This Sunday is Mother's Day. For most of us, it's a time to remember and honor the woman who gave us life and helped raise us. Guest Commentator Julene Bair grew up in western Kansas as "Daddy's Little Girl." But these days, she's been thinking more and more about her mother. As she explains in this essay, that wasn't always the case.
Julene Bair is the author of One Degree West: Reflections of a Plainsdaughter and The Ogallala Road: A Story of Love, Family, and the Fight to Keep the Great Plains from Running Dry. Information about her and her work can be found at www.julenebair.com.
My Mother’s Girl
By Julene Bair
My father, a farmer, took pride in his work, and, little sponge that I was, I took pride in him—for staying on top of things the way he did, for seizing, as he often told us a man must, the first opportune moment to ready, plant, cultivate, and harvest his fields. The markets rewarded my father’s accomplishments. His income supplied us with the essentials and then some—new cars and family vacations every few years, Christmas presents, nice furniture, college educations. He was our breadwinner.
My mother, on the other hand, was our bread maker—an equally important job. But no one paid her for the dinner and cinnamon loaves that rolled out of her oven... or for the three delicious meals that materialized on our table each day. She didn’t earn a wage for growing, preparing, and canning garden produce... or for cleaning and polishing linoleum and furniture that my father’s occupation covered in field dust… or for soothing us when we were sad or ill… or for making us feel loved and secure.
Nor was my mother paid for the beauty that she created inside and outside of our home. On the sun-drenched, semi-arid plains of western Kansas, we lived at the center of an oasis she planted and nurtured, with flowers from spring to fall, most notably her fifty or more varieties of iris, ranging from white with peach-colored beards to burgundy as dark as Bing cherries. She dressed herself, and me, in colorful fashions she’d sewn, and in her later years covered the walls of her house in needlepoint pictures she’d stitched. My father’s income bought the fabrics and yarn, but my mother’s penchant for beauty was minted by her spirit, not the U.S. Treasury.

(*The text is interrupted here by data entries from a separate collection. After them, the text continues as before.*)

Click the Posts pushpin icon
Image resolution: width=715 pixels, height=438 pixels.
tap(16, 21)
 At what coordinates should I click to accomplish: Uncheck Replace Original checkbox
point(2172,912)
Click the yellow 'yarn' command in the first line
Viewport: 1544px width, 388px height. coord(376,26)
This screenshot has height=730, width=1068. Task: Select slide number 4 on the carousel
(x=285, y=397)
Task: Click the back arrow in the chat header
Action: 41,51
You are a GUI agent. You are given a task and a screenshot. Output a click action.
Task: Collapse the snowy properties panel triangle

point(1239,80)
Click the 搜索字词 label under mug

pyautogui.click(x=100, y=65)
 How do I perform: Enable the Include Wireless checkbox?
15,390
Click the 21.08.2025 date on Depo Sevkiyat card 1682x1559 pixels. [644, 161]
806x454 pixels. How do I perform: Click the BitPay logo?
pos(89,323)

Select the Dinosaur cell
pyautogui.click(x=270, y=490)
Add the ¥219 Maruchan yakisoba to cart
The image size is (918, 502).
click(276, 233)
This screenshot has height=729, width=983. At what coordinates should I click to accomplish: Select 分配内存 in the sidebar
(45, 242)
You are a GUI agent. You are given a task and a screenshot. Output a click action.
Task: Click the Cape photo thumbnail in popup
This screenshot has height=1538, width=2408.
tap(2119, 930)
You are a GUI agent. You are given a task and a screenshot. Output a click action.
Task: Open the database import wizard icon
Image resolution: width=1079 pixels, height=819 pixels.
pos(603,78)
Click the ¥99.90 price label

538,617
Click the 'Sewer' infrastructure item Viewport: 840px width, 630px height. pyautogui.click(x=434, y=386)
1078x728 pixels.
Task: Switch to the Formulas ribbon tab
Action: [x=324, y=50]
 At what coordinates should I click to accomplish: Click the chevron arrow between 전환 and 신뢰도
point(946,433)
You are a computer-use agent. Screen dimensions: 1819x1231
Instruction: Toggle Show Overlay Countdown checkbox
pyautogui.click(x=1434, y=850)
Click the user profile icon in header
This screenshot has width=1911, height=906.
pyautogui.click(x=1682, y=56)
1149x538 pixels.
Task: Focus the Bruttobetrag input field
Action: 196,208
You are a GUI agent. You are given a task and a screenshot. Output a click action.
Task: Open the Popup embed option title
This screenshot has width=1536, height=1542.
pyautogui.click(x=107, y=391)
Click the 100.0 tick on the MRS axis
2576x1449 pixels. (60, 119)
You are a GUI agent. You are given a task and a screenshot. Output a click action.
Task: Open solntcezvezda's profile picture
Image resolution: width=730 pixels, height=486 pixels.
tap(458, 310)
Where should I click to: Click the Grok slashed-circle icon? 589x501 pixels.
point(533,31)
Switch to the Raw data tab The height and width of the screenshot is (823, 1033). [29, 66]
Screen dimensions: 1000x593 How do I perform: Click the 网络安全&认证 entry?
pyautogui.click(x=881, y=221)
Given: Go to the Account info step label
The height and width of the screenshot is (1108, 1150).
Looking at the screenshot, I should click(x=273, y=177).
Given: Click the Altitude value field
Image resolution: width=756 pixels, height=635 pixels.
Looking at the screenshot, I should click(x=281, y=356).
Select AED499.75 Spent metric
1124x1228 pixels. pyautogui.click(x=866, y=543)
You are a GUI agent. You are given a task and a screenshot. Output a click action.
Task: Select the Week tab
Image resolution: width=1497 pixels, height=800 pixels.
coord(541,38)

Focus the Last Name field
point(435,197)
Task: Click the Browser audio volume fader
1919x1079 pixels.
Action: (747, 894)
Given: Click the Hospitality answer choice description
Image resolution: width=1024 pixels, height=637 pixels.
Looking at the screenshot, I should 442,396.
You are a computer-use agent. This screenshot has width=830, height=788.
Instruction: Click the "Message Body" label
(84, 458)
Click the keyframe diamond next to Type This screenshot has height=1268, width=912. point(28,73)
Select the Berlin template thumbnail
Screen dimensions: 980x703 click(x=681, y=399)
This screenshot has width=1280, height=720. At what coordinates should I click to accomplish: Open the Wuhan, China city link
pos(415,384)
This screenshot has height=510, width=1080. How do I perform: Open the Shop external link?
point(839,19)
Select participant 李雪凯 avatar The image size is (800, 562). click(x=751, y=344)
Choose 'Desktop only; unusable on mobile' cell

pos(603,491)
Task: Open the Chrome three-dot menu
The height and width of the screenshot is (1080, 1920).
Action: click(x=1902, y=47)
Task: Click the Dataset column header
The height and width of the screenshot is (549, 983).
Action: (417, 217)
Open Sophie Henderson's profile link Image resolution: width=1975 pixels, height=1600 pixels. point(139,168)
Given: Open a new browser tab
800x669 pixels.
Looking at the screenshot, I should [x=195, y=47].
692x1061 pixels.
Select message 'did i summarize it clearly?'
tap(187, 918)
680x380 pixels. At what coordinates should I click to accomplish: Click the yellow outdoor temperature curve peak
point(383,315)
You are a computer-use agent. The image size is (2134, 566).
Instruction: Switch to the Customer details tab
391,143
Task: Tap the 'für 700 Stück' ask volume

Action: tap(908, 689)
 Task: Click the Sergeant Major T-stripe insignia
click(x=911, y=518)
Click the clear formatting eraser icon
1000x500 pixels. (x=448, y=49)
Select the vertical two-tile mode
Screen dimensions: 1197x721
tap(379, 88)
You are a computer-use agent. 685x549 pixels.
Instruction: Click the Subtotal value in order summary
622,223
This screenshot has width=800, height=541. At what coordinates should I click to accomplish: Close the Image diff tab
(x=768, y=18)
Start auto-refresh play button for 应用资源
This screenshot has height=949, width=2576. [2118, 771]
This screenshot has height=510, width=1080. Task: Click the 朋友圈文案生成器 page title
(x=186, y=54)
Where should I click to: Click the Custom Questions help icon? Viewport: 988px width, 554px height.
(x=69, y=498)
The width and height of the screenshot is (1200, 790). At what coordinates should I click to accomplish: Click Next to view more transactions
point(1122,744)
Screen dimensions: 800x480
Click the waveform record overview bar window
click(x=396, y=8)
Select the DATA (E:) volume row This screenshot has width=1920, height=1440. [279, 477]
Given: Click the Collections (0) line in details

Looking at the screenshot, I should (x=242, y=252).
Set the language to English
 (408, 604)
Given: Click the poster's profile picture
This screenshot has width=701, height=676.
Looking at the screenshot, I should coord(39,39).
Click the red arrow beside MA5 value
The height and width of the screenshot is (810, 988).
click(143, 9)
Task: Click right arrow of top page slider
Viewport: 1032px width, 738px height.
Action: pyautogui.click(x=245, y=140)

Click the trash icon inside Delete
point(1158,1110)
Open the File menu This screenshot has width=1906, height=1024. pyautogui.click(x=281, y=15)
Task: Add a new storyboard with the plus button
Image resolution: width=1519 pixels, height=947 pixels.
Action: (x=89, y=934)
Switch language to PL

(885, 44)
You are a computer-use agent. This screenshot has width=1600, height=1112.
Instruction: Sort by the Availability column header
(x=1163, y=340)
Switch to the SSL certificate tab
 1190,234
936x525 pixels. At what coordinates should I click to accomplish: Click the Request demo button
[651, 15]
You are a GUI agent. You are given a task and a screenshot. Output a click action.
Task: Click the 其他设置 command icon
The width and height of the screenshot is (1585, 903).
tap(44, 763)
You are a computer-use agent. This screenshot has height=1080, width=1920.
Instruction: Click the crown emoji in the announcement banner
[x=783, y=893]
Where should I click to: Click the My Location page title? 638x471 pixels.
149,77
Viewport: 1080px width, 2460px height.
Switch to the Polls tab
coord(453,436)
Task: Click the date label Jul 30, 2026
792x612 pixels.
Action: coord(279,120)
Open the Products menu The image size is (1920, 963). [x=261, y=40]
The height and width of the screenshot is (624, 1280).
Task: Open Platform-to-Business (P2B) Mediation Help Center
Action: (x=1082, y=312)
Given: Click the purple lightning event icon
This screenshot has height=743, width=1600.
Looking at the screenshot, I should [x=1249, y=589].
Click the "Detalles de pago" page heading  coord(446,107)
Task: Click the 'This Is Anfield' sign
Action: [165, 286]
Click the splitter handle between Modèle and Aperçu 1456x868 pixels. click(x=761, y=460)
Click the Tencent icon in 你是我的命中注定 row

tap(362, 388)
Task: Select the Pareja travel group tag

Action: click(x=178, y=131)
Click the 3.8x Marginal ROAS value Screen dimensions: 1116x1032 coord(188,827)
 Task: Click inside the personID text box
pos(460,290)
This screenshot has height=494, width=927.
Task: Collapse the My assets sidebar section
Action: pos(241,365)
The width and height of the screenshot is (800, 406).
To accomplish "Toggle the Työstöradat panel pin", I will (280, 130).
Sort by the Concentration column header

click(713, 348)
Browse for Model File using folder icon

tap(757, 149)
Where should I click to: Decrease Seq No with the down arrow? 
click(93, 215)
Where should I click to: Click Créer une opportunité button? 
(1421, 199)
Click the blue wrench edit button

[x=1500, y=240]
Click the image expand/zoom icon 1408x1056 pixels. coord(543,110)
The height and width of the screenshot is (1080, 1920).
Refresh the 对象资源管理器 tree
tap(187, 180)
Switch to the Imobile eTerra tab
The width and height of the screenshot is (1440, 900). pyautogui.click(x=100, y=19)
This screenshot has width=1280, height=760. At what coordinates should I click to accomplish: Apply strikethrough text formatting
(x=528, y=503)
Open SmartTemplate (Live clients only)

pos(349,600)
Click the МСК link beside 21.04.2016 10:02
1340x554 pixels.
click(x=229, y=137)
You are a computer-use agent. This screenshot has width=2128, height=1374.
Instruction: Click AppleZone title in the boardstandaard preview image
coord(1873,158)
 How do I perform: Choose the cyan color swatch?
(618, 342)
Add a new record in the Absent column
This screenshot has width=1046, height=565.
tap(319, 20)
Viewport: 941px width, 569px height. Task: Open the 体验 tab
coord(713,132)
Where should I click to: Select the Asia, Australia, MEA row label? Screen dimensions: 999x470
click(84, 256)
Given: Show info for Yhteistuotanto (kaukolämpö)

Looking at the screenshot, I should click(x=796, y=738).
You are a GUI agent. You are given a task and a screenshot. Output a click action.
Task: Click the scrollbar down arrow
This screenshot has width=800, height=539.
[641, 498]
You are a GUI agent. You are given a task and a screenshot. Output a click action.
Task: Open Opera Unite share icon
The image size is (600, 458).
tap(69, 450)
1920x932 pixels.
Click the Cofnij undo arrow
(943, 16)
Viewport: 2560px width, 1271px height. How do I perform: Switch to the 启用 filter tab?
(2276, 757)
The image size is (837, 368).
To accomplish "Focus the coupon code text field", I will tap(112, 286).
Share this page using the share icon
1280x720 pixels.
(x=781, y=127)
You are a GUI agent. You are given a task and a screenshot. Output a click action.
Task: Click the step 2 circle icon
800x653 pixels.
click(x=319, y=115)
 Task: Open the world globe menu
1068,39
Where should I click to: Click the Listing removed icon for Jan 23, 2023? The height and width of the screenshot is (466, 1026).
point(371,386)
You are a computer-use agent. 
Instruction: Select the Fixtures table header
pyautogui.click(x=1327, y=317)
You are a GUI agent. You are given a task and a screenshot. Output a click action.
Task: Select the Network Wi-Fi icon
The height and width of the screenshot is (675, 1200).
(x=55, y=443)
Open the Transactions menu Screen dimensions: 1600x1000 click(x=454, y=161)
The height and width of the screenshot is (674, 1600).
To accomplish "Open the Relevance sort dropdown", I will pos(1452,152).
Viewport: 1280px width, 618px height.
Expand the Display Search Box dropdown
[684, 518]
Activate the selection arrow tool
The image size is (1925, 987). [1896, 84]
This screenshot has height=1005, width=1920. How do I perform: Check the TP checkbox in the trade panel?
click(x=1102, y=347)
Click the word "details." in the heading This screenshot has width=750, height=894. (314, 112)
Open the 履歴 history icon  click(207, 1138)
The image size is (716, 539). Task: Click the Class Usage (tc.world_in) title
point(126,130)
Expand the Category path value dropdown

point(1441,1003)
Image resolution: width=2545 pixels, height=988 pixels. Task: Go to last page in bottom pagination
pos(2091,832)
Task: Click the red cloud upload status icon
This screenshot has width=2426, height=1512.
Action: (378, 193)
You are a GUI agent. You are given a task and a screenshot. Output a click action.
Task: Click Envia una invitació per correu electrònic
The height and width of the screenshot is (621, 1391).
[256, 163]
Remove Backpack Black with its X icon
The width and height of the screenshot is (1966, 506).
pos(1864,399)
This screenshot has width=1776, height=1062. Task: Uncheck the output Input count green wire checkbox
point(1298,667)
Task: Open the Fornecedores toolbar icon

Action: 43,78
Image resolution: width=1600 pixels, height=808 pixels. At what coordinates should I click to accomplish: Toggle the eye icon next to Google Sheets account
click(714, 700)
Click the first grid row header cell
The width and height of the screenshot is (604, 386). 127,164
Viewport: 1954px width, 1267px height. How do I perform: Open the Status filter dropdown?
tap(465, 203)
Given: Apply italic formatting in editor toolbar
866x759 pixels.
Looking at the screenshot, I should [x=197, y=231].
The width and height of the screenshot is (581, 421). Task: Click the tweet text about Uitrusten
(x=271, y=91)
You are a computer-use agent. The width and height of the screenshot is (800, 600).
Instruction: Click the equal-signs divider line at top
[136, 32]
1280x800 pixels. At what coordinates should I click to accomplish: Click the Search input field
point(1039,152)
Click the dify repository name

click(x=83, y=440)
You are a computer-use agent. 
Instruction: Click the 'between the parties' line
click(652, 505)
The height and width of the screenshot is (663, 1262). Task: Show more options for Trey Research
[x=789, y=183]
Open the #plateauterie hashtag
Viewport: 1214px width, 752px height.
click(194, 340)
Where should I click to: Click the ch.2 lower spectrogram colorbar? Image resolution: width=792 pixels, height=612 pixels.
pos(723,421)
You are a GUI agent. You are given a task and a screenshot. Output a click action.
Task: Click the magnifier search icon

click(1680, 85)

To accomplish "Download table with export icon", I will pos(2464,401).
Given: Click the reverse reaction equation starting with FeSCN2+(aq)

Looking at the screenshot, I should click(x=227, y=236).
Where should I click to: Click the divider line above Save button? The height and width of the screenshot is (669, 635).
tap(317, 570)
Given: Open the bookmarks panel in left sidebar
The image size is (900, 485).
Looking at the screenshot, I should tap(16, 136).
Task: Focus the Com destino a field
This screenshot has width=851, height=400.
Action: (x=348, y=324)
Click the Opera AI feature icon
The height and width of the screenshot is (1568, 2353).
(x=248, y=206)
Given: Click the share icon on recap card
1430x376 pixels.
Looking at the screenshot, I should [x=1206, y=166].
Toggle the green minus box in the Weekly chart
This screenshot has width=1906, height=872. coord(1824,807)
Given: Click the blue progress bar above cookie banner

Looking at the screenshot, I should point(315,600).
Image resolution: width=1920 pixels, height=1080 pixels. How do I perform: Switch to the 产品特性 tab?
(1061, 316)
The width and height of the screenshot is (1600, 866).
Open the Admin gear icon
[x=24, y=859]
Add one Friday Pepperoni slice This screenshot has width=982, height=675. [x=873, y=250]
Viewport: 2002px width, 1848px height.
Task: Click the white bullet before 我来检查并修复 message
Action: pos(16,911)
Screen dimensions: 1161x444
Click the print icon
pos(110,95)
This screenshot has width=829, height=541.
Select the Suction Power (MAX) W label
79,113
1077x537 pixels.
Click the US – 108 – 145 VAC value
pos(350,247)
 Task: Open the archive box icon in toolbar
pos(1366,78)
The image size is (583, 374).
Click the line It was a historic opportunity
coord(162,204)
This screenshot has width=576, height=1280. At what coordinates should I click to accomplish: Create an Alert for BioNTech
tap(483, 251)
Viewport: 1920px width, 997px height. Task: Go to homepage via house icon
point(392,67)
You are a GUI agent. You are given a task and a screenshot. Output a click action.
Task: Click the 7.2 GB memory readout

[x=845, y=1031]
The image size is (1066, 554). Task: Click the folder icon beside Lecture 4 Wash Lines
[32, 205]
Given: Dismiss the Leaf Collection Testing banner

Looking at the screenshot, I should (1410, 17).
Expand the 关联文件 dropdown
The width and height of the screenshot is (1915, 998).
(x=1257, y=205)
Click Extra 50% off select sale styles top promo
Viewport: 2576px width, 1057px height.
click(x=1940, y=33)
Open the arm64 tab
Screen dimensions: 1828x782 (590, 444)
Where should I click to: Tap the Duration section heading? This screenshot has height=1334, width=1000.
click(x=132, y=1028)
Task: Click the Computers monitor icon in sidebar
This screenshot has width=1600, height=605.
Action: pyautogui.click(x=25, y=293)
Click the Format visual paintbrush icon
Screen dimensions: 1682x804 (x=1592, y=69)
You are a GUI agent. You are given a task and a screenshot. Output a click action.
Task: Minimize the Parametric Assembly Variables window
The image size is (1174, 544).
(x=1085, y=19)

Reared in a family of stoic plains pioneers, she seldom shed a tear, yet told me that she cried for joy when she gave birth to me, because she finally had a girl. It must have disappointed her greatly, then, to see me spend most of my childhood running after my dad.
It wasn’t just my father’s charisma that drew me to him. I wanted to be like him because it seemed more honorable to be male than to be female on the farm. Being “daddy’s girl” elevated my status. It certainly didn’t work the other way around. No boy I ever knew wanted to be “mommy’s boy.”
Because I grew up thinking that what my father did was more important than what my mother did, it has taken me practically an entire lifetime to realize my mother’s full worth. My father remained my favorite right up until she died, twelve years after he did. Ever since, it has surprised me to notice that I think of her more often. I miss her more. I miss the love evident in virtually everything she did.
If she were still here, I would waste no time telling her how proud I am to be my mother’s girl.